(LISTED ENTRIES begins)

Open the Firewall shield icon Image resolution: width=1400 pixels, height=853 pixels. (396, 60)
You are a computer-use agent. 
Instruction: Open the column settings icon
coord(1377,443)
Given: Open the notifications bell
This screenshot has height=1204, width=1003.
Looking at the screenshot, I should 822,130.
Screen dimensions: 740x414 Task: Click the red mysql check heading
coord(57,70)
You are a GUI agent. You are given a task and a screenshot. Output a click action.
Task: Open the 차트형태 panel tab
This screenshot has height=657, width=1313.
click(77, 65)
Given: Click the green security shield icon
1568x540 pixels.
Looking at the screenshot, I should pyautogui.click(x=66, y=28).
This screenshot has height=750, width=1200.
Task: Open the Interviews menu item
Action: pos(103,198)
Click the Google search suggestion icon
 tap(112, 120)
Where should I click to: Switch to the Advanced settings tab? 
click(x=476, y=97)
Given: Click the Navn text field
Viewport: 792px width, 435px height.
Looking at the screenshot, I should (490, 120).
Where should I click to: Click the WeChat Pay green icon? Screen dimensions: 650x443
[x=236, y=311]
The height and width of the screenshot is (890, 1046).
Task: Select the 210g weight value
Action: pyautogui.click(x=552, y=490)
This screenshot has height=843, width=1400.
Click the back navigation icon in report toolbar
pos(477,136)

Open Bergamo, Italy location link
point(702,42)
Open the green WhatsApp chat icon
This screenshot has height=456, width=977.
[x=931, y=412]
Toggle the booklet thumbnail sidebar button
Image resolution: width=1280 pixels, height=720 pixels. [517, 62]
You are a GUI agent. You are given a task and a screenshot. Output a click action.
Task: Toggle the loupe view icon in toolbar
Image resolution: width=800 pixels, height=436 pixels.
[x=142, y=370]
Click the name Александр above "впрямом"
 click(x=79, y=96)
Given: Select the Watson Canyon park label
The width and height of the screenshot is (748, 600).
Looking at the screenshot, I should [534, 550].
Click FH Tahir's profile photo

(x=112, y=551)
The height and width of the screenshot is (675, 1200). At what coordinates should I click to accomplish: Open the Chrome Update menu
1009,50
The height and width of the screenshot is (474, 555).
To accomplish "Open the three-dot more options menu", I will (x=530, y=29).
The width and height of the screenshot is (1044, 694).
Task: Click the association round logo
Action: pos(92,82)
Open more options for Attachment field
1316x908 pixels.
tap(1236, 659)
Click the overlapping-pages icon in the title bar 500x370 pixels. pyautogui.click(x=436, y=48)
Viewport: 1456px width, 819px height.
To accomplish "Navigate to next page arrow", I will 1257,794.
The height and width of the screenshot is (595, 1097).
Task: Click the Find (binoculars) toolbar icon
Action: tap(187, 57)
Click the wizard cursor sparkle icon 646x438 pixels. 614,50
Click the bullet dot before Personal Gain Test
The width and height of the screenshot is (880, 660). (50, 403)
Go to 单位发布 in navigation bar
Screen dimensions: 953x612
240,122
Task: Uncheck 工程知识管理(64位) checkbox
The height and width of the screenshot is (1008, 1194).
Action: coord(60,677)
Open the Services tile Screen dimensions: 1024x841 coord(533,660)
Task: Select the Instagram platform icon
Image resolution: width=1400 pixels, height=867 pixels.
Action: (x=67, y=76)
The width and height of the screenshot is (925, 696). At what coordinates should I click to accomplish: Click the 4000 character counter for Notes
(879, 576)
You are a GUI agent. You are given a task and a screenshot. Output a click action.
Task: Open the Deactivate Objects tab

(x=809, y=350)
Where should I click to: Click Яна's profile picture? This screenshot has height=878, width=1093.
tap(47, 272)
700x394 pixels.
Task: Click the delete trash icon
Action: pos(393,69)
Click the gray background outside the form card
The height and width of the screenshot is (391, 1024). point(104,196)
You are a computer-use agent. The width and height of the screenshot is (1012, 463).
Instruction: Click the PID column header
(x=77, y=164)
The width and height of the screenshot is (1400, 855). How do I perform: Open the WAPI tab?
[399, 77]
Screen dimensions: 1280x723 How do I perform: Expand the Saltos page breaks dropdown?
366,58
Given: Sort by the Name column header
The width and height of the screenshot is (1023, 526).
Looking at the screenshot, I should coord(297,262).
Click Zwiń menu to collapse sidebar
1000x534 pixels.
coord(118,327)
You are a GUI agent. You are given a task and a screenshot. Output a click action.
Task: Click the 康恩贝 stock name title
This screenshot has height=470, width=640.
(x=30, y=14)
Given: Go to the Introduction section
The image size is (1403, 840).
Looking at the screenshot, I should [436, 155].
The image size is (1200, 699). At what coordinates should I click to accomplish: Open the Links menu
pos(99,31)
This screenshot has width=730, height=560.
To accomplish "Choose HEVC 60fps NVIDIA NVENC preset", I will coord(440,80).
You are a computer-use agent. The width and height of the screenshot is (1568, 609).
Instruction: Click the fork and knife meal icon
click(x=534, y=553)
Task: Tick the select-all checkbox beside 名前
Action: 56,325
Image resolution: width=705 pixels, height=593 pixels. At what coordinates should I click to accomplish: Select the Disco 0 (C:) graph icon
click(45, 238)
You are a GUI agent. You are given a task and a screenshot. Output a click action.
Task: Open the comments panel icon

(LISTED ENTRIES ends)

* [WORK ITEM] Where a line of the data contains "shield", include it in the tally, and answer with the tally alone.

* [TASK RESPONSE] 2